Question

Find all solutions of the equation.$$\\sin x + 1 = 0$$

Answer

**step1 Isolate the trigonometric function**

To begin, we need to isolate the sine function on one side of the equation. This is done by subtracting 1 from both sides of the equation.

$$\sin x + 1 = 0$$

$$\sin x = -1$$

**step2 Find the principal value of x**

Next, we need to find the angle(s) $$x$$ for which the sine value is -1. We recall the unit circle or the graph of the sine function. The sine function represents the y-coordinate on the unit circle. The y-coordinate is -1 at a specific angle. This angle is $$270^\circ$$ or $$\frac{3\pi}{2}$$ radians.

$$x = \frac{3\pi}{2}$$

**step3 Write the general solution**

Since the sine function is periodic with a period of $$2\pi$$ (or $$360^\circ$$), there are infinitely many solutions. We add multiples of $$2\pi$$ to our principal solution to represent all possible solutions. Here, '$$n$$' represents any integer ($$n \in \mathbb{Z}$$).

$$x = \frac{3\pi}{2} + 2n\pi$$

Alternative answer

Answer: $x = \frac{3\pi}{2} + 2n\pi$, where $n$ is an integer.

Explain
This is a question about **solving a simple trigonometry equation** (especially using the sine function). The solving step is:

First, we want to get $\sin x$ all by itself.
We have $\sin x + 1 = 0$.
To do that, we can take away 1 from both sides of the equation.
$\sin x = -1$.

Now, we need to find out what angle $x$ makes the sine of that angle equal to -1.
If we think about the unit circle (a circle with a radius of 1 centered at the beginning point), the sine of an angle is like the y-coordinate of where the angle points on the circle.
The y-coordinate is -1 only at one specific spot on the circle: right at the very bottom.
This angle is usually called $270^\circ$ or, in radians, $\frac{3\pi}{2}$.
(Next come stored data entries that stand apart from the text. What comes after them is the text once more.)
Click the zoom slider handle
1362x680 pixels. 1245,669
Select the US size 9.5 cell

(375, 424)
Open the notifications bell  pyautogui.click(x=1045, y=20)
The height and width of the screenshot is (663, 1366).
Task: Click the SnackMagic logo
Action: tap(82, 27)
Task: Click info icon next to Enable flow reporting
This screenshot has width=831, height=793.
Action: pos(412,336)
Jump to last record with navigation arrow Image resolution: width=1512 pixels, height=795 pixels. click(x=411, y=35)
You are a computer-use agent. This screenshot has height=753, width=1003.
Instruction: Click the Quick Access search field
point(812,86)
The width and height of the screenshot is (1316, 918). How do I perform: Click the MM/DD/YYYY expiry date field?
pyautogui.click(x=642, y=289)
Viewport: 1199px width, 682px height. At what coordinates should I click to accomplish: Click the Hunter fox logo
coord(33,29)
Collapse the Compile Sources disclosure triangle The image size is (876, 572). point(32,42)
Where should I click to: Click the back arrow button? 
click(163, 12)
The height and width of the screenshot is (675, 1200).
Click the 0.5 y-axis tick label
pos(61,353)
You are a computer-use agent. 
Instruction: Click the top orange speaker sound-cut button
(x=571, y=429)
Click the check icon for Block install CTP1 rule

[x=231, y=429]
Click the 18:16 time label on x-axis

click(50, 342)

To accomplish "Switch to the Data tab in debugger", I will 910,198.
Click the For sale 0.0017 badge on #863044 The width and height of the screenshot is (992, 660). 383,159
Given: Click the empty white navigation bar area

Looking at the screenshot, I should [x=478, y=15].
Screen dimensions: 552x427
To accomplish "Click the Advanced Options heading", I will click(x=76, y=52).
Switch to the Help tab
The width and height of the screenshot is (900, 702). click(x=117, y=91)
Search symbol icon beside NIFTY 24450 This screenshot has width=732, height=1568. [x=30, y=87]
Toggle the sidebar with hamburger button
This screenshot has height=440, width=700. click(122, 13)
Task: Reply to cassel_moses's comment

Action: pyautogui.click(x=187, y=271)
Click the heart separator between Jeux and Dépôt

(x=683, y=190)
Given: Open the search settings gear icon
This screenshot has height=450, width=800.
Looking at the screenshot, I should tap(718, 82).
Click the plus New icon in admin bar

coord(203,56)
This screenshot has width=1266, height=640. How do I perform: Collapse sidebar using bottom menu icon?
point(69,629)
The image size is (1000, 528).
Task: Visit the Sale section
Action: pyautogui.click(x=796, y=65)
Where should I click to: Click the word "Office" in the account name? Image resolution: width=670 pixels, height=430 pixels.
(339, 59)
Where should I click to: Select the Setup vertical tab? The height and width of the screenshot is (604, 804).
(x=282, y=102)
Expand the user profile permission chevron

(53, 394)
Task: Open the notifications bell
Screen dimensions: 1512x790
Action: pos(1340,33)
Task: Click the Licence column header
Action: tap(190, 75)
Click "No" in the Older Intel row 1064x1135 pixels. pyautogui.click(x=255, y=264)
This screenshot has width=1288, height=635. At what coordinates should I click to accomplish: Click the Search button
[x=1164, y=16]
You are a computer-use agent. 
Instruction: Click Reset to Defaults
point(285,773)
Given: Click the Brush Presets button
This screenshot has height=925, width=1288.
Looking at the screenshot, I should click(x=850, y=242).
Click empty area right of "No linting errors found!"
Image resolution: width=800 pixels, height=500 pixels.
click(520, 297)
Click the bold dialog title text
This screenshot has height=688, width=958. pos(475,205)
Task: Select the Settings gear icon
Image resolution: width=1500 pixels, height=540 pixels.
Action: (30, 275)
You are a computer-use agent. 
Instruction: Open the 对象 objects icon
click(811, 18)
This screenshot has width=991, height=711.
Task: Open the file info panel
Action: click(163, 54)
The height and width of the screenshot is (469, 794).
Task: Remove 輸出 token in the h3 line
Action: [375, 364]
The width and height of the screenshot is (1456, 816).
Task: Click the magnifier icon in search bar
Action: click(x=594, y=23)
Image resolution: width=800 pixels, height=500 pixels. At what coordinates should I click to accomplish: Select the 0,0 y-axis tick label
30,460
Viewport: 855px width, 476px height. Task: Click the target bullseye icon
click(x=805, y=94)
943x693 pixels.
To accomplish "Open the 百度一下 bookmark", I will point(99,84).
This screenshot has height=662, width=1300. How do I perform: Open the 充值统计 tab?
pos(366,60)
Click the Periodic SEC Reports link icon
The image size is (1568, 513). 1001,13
Because the sine function goes in a wave, it repeats every full circle ($360^\circ$ or $2\pi$ radians).
So, if $x = \frac{3\pi}{2}$ is a solution, then adding or subtracting any whole number of full circles will also be a solution.
We can write this as $x = \frac{3\pi}{2} + 2n\pi$, where 'n' can be any whole number (like -2, -1, 0, 1, 2, ...).

Alternative answer

Answer: $x = \frac{3\pi}{2} + 2n\pi$, where $n$ is an integer. Explain
This is a question about finding the angles where the sine function equals a specific value . The solving step is:

First, we want to get the $\sin x$ all by itself. So, we need to move the '1' to the other side of the equals sign. We do this by subtracting 1 from both sides:
$\sin x + 1 = 0$
$\sin x = -1$

Now, I need to remember what angle makes the sine of that angle equal to -1. I remember looking at the sine wave (it goes up and down like a gentle hill!) or thinking about the unit circle. The sine value is -1 at its lowest point. This happens when the angle is $3\pi/2$ (which is like going three-quarters of the way around a circle, or 270 degrees).

Because the sine wave repeats itself every full cycle, which is $2\pi$ (or 360 degrees), we need to include all the times it hits -1. So, we add $2n\pi$ to our first angle, where 'n' can be any whole number (like 0, 1, 2, -1, -2, etc.). Each 'n' just means a full turn forward or backward.

So, all the solutions are $x = \frac{3\pi}{2} + 2n\pi$.

Alternative answer

Answer: $x = \frac{3\pi}{2} + 2\pi n$, where $n$ is an integer. Explain
This is a question about finding angles where the sine value is -1, using the unit circle and understanding that sine is a periodic function . The solving step is:

First, I want to get the $\sin x$ all by itself. So, I take the equation $\sin x + 1 = 0$ and subtract 1 from both sides. This gives me $\sin x = -1$.

Now I need to figure out which angle $x$ makes the sine equal to -1. I think about the unit circle, where sine is the 'y-coordinate'. For the y-coordinate to be -1, I have to be exactly at the bottom of the circle. That angle is $\frac{3\pi}{2}$ radians (or $270^\circ$).

But the sine wave repeats every $2\pi$ radians (or $360^\circ$). So, if I go around the circle once and hit $\frac{3\pi}{2}$, I can go around again (adding $2\pi$) and hit the same spot, or go around many times! I can also go backwards (subtracting $2\pi$). So, all the solutions are $\frac{3\pi}{2}$ plus any whole number of $2\pi$'s. We write this as $x = \frac{3\pi}{2} + 2\pi n$, where $n$ can be any integer (0, 1, 2, -1, -2, and so on).